• Input data:
***

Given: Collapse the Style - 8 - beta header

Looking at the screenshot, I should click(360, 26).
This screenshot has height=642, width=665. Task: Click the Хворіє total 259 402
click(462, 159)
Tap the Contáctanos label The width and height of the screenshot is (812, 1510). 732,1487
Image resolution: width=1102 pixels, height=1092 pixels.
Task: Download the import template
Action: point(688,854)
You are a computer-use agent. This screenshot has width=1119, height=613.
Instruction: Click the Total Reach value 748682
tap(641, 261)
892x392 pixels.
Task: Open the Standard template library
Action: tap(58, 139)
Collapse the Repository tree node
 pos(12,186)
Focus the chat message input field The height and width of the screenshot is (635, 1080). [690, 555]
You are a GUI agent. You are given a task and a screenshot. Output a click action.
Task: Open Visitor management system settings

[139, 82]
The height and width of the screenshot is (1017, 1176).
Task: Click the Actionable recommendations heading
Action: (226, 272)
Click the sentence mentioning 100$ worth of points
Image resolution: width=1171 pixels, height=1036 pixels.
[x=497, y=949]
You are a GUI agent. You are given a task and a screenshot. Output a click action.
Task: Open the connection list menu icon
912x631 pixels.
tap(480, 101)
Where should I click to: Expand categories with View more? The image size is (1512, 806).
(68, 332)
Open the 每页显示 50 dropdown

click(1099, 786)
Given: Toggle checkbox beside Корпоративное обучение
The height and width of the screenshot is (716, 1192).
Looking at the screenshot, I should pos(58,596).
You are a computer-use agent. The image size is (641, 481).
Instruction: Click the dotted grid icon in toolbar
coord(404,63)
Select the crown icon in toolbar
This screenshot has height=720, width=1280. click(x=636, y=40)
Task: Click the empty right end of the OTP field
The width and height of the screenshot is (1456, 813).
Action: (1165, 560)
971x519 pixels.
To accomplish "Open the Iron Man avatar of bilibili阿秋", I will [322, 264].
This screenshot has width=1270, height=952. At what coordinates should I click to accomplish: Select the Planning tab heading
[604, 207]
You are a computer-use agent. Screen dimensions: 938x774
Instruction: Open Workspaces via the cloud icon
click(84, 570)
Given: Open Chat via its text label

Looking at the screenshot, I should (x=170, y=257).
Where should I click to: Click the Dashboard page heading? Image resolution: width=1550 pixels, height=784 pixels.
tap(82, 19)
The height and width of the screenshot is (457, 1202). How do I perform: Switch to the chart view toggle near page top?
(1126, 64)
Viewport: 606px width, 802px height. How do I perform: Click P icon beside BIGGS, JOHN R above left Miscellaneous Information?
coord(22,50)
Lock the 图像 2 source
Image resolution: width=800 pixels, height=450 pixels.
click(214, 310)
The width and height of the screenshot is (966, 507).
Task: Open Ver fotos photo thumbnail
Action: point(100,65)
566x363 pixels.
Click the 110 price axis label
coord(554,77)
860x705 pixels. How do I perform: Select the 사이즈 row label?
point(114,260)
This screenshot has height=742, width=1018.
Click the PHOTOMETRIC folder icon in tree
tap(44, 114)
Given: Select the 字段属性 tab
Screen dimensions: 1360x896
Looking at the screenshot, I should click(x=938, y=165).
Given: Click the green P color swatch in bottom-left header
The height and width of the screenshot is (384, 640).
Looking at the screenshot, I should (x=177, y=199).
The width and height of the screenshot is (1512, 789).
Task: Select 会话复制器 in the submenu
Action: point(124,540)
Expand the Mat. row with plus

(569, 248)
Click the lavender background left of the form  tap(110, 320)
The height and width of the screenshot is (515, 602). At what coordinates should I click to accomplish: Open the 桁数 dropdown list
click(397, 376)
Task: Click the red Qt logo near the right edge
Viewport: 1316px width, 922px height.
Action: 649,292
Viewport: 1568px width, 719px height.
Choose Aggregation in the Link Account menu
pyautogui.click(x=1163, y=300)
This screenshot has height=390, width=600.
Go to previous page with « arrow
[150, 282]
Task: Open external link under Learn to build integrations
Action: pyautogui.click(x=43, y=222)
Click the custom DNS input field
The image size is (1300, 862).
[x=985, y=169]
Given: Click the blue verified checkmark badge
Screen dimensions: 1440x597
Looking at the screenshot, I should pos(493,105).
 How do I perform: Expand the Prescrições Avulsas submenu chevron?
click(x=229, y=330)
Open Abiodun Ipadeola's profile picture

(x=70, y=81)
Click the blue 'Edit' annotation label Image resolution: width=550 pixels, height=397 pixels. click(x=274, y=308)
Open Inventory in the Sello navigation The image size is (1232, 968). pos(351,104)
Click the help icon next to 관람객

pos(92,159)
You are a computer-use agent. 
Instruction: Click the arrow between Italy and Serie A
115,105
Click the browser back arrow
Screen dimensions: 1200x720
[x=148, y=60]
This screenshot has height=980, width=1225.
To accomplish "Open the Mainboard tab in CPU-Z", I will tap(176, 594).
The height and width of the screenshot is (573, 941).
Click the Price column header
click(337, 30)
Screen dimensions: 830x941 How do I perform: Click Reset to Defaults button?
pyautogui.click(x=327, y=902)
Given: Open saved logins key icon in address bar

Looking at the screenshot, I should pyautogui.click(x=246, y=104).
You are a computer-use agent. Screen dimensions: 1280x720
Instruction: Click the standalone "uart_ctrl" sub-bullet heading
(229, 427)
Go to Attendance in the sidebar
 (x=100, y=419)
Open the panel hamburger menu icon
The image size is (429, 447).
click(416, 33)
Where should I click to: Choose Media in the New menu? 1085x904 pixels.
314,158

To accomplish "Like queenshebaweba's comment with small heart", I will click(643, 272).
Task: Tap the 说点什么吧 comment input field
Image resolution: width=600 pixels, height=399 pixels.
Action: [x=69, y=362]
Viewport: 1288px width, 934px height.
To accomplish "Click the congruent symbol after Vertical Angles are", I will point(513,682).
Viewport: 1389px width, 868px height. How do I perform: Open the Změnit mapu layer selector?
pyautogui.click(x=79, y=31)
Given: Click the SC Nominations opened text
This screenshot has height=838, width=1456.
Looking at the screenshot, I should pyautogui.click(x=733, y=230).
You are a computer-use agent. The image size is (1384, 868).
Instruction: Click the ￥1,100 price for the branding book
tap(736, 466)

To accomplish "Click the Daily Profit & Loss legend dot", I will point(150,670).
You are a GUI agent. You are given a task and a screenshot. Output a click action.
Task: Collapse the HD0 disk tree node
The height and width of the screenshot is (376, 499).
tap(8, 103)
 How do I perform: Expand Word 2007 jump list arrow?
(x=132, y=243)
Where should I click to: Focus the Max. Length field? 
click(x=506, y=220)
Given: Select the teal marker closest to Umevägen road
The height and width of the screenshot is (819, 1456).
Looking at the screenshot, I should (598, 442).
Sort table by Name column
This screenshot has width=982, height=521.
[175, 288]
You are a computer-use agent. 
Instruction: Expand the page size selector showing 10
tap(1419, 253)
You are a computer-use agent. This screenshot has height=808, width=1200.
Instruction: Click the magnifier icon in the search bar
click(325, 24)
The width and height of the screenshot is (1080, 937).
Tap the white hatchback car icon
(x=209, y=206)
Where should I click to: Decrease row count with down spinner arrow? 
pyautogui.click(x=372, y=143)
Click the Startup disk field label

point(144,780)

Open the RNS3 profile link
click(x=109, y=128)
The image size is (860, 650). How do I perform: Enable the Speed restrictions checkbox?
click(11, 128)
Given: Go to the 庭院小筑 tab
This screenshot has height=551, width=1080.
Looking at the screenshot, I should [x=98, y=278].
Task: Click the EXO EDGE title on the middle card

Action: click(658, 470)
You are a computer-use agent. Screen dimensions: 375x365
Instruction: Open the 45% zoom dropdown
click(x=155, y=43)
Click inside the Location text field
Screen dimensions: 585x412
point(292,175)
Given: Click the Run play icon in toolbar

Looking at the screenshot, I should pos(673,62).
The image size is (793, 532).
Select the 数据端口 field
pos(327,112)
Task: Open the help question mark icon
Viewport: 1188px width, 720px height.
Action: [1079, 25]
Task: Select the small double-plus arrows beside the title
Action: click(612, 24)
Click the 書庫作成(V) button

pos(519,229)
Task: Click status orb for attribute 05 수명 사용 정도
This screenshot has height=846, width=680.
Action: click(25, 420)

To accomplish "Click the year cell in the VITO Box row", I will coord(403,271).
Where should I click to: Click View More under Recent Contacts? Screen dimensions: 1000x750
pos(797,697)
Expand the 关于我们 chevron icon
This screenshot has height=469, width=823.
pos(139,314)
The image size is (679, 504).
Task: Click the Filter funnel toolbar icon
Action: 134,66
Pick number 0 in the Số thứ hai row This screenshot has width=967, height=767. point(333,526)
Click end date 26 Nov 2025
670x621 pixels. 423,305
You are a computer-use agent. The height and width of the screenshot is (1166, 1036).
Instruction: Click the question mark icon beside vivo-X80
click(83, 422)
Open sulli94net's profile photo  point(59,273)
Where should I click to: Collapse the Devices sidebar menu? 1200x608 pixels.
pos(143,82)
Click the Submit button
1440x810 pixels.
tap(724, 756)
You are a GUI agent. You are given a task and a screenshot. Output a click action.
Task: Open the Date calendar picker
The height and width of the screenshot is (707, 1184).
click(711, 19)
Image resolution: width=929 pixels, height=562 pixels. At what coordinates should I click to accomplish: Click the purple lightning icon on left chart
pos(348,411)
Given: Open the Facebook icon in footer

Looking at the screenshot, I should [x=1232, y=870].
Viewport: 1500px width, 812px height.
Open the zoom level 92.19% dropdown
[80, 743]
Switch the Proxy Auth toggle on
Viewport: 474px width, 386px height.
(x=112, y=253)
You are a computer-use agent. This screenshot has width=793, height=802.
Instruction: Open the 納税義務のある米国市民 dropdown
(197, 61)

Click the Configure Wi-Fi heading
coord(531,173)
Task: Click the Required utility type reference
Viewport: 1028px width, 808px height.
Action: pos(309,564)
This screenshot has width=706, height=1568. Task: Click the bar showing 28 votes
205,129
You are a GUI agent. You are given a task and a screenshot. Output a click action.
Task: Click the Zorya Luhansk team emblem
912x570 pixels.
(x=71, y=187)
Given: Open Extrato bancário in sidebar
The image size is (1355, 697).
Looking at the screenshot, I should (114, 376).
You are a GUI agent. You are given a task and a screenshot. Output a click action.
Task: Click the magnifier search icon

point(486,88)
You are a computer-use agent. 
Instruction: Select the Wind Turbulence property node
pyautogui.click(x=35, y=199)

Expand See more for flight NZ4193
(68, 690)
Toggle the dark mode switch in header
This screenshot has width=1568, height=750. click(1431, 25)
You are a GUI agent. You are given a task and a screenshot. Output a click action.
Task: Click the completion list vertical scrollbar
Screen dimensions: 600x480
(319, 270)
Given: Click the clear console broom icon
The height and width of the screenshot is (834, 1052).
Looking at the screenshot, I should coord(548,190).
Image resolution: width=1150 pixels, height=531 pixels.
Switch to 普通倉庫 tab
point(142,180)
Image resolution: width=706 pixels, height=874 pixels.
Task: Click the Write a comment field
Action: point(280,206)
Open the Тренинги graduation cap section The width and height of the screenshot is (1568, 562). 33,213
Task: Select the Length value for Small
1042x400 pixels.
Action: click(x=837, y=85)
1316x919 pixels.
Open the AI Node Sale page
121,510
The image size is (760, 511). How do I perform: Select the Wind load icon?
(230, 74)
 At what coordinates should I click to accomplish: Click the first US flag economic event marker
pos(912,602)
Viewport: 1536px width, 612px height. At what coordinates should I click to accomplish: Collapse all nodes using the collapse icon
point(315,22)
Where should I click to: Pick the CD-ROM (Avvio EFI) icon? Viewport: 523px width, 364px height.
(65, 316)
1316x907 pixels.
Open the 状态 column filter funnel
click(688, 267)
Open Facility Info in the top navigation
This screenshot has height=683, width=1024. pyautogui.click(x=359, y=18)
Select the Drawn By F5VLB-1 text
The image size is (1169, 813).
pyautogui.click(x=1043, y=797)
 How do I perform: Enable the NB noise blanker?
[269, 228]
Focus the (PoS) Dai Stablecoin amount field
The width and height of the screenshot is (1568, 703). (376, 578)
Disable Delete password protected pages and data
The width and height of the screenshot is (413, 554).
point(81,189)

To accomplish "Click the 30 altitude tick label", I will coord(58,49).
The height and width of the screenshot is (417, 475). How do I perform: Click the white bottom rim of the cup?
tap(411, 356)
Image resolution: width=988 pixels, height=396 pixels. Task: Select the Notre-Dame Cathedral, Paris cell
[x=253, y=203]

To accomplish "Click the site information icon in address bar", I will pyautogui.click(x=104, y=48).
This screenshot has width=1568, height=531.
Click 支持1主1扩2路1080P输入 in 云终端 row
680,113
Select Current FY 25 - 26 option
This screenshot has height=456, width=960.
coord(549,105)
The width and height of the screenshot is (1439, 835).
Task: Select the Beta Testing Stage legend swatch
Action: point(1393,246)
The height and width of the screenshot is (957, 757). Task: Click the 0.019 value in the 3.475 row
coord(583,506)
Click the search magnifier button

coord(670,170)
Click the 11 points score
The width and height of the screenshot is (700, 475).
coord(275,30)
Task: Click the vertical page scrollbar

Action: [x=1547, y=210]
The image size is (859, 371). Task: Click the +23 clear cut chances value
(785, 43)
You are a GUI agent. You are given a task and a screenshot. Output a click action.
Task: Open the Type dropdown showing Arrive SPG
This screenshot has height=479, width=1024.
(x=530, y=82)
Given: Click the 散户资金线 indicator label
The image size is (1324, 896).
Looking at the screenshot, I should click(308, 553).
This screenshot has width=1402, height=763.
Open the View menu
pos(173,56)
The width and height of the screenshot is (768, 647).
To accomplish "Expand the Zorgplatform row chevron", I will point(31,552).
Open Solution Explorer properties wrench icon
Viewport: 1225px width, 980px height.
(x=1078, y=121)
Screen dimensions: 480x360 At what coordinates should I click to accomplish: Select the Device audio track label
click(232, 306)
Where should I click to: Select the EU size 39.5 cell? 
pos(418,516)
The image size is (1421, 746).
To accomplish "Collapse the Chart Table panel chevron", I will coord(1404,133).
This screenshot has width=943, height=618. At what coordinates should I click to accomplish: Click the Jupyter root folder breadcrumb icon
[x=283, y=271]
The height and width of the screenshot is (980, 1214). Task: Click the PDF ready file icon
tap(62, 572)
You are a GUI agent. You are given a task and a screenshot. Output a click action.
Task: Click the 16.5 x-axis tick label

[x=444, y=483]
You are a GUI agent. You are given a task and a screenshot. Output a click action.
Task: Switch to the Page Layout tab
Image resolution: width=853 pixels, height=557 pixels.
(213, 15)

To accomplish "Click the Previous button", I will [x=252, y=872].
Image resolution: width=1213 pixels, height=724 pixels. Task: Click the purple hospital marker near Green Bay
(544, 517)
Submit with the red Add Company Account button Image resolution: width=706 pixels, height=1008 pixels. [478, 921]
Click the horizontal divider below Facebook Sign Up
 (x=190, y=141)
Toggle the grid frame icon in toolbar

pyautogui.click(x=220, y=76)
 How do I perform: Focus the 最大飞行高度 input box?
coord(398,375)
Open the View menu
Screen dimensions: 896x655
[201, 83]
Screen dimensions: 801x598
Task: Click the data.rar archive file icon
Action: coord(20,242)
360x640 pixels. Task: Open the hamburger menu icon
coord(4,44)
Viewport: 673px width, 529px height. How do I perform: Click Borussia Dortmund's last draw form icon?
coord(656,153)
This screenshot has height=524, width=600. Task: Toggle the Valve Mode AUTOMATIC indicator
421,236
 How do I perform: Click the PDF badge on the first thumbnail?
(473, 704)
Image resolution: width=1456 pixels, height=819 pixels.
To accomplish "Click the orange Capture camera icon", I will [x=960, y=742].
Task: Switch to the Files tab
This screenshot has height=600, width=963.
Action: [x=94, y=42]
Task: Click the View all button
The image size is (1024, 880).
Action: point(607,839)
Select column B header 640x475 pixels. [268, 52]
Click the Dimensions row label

***

Say how many lines in the records hold the string "right", please, and add no other words.

• Your response:
2